L’olocausto rappresenta uno dei capitoli più oscuri e dolorosi della storia umana, un evento che segna per sempre la coscienza collettiva. Oggi, a ottant’anni dalla liberazione di Auschwitz, quel ricordo rischia di soffocare davanti a nuove sofferenze che emergono in conflitti contemporanei. Anna Foglietta, attrice e presidente dell’associazione Every Child Is My Child, ha offerto al BCT Festival di Benevento una testimonianza che lega il passato ai drammi ancora in atto, con particolare attenzione alla condizione dei bambini in guerra.
Dal monologo su aushcwitz al richiamo alle nuove tragedie umanitarie
Durante la sua partecipazione al BCT Festival di Benevento, Anna Foglietta ha interpretato un monologo intitolato ‘Io non torno a casa’, un racconto che ripercorre le vicende di Miriam Levi, una giovane donna ebrea deportata ad Auschwitz. Il testo non si limita a ripercorrere la deportazione e la sofferenza degli internati ma pone un forte accento sul valore della testimonianza. Foglietta ha evidenziato che ‘testimoniare’ è un termine più vivo e intenso di ‘vivere’, soprattutto quando si parla di atrocità come l’olocausto. Attraverso questo racconto sono riaffiorati i dolori profondi della storia passata, ma si è aperto anche uno spazio per riflettere sulle nuove ferite che il mondo continua a infliggere a bambini e giovani.
Uno sguardo al presente e alle sofferenze invisibili
Il monologo ha dunque proposto uno sguardo che non si ferma al passato, ma guarda con preoccupazione all’oggi, dove violenze e sofferenze continuano, spesso invisibili o ignorate, nei territori del conflitto.

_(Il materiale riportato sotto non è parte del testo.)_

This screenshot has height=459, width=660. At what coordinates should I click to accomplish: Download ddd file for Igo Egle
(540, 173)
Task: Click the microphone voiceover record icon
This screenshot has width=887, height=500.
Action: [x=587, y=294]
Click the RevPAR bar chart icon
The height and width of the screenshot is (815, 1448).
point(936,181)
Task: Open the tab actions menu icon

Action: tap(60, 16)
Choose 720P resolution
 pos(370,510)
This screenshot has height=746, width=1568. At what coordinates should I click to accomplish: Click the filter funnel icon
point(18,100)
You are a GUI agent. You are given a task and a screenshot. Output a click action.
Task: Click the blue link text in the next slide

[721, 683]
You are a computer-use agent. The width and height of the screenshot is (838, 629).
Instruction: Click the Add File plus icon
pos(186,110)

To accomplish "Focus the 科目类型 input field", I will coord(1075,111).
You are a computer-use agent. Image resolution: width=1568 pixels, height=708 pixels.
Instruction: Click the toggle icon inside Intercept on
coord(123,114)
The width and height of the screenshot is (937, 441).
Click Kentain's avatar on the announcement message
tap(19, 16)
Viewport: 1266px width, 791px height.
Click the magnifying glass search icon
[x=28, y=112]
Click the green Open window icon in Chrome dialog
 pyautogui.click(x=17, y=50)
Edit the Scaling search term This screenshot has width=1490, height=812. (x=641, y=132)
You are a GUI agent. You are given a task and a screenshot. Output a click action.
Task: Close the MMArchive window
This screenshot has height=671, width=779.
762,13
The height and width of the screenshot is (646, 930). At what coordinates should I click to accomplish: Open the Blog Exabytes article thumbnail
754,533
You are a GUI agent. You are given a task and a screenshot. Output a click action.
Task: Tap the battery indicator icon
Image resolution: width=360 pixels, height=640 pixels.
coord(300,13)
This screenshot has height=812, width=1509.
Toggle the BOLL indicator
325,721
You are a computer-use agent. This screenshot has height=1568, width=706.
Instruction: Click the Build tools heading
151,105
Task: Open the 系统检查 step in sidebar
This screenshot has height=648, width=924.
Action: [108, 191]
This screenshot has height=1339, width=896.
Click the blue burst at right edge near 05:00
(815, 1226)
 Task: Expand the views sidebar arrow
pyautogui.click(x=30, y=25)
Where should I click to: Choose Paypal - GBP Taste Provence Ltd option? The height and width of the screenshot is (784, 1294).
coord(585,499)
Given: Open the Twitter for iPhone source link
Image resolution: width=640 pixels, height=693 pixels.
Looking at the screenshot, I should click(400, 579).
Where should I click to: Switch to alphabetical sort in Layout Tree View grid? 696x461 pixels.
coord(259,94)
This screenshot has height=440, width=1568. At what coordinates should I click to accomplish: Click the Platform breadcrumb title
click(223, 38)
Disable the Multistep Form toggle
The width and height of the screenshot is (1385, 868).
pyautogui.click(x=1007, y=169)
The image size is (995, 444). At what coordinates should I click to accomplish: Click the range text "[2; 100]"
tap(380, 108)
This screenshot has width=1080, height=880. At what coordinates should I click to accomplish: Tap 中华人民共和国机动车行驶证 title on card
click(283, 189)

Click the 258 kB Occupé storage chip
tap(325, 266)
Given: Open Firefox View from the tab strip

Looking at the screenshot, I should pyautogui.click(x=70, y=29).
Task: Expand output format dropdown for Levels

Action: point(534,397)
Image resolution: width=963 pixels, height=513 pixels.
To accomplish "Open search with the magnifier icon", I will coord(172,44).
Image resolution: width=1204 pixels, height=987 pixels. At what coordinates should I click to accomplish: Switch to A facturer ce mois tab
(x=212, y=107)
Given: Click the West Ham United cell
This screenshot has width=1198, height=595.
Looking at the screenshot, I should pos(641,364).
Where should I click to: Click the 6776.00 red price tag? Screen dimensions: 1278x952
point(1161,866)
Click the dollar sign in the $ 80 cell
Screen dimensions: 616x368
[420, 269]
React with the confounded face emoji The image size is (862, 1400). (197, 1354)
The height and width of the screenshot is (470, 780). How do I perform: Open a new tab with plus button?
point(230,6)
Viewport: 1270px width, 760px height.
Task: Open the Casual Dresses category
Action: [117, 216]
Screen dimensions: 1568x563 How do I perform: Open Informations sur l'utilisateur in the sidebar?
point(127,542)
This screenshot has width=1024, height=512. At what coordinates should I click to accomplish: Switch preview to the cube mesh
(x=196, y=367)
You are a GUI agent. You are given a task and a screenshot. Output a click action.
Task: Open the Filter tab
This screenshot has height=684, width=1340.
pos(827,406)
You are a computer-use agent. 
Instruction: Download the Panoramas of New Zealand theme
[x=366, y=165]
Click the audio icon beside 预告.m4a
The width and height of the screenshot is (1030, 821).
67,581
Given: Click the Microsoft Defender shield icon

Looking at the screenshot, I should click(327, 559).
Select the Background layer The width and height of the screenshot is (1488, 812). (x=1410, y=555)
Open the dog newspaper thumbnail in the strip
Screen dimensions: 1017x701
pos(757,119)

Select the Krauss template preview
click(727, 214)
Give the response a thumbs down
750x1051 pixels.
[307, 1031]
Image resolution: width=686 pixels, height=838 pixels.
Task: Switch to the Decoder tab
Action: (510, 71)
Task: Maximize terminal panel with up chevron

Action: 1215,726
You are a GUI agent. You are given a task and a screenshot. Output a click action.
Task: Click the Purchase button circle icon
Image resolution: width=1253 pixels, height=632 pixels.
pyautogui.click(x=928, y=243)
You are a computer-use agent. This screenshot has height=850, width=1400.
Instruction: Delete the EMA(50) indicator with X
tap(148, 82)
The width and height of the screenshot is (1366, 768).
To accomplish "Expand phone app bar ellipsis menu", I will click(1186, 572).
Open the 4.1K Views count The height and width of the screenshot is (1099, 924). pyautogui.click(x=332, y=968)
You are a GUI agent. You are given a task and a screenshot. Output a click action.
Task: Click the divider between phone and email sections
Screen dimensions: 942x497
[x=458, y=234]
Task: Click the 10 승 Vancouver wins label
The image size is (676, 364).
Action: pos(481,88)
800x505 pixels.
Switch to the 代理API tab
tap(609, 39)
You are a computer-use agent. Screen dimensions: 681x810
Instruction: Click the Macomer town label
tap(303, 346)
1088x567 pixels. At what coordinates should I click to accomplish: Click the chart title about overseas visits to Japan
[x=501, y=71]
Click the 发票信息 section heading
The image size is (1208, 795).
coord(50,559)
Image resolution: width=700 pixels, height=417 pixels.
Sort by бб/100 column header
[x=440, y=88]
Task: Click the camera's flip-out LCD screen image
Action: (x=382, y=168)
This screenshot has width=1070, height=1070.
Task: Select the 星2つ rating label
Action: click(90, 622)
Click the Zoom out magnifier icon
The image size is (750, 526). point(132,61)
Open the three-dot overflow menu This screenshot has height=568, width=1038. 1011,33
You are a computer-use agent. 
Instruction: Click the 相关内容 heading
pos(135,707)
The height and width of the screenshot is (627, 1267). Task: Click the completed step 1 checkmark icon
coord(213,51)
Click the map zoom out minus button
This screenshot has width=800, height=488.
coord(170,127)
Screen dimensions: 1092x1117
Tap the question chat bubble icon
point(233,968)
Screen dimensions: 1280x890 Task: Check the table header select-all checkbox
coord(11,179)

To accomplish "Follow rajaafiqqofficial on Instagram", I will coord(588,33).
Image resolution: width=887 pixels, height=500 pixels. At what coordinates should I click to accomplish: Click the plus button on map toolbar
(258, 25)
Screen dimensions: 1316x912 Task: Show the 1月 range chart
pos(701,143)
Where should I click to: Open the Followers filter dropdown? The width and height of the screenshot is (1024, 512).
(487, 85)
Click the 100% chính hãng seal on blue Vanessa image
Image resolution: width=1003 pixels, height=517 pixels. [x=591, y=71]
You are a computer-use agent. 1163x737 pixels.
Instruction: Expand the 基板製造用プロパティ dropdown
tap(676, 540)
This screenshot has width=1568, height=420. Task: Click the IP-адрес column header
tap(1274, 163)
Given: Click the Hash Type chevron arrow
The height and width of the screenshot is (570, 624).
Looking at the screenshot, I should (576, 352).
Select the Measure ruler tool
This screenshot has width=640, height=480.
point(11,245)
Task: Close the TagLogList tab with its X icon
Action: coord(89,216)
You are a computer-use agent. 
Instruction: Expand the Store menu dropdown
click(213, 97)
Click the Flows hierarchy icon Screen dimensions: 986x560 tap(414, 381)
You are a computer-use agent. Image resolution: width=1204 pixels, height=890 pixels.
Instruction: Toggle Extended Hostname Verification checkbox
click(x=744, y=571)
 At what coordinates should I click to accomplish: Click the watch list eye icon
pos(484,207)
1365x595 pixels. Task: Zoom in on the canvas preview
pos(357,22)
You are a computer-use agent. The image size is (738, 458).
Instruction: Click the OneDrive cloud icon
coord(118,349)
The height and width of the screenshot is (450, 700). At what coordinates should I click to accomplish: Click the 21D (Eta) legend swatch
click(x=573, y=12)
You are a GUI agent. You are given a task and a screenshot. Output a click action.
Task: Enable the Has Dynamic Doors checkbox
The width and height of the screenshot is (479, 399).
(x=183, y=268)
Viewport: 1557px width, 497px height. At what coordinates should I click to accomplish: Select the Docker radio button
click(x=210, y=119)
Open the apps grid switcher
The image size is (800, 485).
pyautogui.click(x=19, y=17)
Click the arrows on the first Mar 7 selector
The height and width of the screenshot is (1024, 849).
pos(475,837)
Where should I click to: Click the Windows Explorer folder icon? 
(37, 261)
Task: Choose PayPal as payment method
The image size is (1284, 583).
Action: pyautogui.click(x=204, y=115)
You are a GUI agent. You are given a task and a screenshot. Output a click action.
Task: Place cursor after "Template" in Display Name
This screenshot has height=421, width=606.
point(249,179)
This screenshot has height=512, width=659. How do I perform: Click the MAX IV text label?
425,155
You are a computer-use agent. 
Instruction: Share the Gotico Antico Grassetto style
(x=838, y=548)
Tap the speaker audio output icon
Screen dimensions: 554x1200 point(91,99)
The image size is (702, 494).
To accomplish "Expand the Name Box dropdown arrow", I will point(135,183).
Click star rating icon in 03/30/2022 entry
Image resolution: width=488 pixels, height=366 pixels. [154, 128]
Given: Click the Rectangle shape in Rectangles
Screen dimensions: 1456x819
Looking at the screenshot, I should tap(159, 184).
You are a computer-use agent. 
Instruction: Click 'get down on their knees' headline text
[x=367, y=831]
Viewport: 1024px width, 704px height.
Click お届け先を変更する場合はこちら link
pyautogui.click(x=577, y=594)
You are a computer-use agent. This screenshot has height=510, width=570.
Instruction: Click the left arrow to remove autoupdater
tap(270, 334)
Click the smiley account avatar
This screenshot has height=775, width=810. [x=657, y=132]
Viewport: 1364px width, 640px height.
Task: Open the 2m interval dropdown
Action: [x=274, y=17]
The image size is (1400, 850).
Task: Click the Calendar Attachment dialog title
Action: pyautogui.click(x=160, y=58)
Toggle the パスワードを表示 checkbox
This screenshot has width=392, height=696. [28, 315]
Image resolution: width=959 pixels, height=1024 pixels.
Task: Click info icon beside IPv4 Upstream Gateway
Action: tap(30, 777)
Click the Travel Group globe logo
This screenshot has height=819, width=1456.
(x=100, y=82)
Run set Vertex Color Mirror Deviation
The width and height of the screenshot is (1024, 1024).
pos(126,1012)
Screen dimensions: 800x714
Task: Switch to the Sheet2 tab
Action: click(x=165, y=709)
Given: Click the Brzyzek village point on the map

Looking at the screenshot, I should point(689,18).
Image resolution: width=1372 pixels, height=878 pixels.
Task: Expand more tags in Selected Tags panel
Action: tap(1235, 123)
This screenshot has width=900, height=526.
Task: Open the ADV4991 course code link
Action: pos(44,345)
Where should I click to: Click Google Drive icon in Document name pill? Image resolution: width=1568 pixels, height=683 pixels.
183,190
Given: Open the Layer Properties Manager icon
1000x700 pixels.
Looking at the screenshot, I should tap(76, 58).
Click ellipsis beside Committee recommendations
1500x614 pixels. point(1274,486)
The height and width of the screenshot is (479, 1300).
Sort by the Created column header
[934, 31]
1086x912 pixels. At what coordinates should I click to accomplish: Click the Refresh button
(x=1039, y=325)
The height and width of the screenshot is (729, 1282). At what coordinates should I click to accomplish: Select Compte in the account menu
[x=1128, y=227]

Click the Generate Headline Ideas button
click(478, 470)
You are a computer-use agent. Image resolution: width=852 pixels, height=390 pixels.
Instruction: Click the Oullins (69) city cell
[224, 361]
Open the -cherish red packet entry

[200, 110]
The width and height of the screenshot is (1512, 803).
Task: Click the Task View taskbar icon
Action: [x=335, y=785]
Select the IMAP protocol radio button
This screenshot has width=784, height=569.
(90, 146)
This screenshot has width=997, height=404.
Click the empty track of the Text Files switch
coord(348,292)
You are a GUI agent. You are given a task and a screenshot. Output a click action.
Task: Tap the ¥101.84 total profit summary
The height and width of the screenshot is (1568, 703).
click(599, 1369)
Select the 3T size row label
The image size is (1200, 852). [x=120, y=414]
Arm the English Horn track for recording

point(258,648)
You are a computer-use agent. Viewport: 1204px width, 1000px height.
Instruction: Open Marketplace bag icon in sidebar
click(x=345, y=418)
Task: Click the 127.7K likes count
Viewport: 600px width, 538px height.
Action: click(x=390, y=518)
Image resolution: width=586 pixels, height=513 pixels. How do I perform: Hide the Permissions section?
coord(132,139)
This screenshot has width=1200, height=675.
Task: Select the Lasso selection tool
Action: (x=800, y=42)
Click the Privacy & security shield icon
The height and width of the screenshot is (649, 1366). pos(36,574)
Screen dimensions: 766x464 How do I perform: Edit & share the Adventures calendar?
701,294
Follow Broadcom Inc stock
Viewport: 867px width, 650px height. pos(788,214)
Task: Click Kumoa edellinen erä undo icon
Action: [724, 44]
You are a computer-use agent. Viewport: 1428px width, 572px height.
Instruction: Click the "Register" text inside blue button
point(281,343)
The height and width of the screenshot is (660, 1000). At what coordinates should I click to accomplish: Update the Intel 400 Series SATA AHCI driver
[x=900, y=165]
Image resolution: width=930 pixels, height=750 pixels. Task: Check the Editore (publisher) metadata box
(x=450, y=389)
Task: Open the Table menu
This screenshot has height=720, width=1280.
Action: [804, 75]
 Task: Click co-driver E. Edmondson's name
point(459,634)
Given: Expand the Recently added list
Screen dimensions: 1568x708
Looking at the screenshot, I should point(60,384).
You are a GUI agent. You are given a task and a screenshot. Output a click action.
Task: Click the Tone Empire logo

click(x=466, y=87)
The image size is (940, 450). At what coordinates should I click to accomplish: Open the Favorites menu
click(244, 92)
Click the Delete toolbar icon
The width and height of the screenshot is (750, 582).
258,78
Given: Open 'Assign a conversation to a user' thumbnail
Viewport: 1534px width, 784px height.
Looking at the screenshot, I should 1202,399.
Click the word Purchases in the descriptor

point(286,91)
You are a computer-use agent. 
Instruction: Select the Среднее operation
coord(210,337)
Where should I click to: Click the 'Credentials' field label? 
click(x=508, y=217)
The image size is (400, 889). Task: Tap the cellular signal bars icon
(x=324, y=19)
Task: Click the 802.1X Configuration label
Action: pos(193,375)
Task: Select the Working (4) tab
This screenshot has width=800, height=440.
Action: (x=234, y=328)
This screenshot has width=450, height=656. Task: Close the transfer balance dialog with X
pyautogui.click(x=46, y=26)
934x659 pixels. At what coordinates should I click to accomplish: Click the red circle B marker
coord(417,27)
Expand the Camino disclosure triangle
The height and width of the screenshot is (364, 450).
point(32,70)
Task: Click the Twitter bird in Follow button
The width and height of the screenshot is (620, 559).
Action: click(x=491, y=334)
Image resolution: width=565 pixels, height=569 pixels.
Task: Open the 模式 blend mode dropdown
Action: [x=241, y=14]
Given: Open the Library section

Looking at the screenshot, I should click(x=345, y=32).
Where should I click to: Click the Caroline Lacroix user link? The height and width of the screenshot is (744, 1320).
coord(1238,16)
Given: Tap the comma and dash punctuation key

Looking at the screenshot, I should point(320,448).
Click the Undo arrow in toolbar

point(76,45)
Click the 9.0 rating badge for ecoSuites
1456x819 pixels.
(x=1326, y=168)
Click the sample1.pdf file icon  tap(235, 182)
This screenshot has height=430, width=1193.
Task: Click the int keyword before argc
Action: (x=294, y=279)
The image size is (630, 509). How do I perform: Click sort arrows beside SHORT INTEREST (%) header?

La scelta di Foglietta di legare la memoria di Auschwitz al presente richiama la responsabilità collettiva di non dimenticare e di intervenire, qualora possibile, nei drammi che oggi sembrano ripetersi in forme diverse.
La drammatica condizione dei bambini nelle zone di conflitto oggi
Anna Foglietta, nel suo discorso, non ha evitato di descrivere la realtà cruda dei bambini coinvolti nelle guerre attuali. Ha sottolineato come ogni giorno si vedano immagini di sofferenze che mettano a dura prova persino la memoria storica, riportando a galla orrori che credevamo di aver già compreso e superato. Bambini, perfino neonati, muoiono di fame e mancano di ogni supporto essenziale. Alcuni adolescenti hanno subito amputazioni e si trovano a vivere senza riconoscere un futuro possibile. La solitudine e la disperazione sembrano sommergere questi giovani, che a volte chiedono persino di morire.
Il senso di abbandono e l’indifferenza globale
In questo scenario, uomini e donne che dovrebbero solo cercare di sopravvivere perdono tutto nel modo più violento. Il dolore si mescola con un senso di abbandono, dato che il mondo spesso resta fermo di fronte a queste tragedie. Foglietta evidenzia come questa realtà si manifesti nella totale indifferenza, e come nessuno faccia abbastanza per interrompere questa catena di sofferenze.
Solidarietà al popolo palestinese e l’appello alla coscienza globale
Nel corso della sua testimonianza, Anna Foglietta ha espresso la sua piena solidarietà al popolo palestinese, definendolo anch’esso protagonista di una pagina tragica della storia mondiale. Ha richiamato l’attenzione sulle ingiustizie vissute da chi vive in territori in conflitto e sulle condizioni estreme in cui molte famiglie, soprattutto i più giovani, si trovano ogni giorno.
L’impegno della comunità internazionale
Questo appello si inserisce in un contesto più ampio di riflessione sui drammi umanitari attuali. Foglietta non usa parole accusatorie, ma evidenzia la durezza delle situazioni e la necessità che la comunità internazionale dia risposte concrete senza lasciar cadere nella dimenticanza o nell’indifferenza le vittime civili delle guerre. Il suo intervento al BCT Festival ha messo in luce come la memoria storica debba alimentare, nel presente, un senso di responsabilità e un impegno verso la protezione di chi oggi soffre.
Il ricordo di Auschwitz, nell’esposizione di Foglietta, diventa così un monito per chi guarda alla realtà con occhi attenti, un richiamo a non lasciare che dolori simili si ripetano, specialmente tra chi non ha voce, come i bambini e i giovani delle zone di conflitto.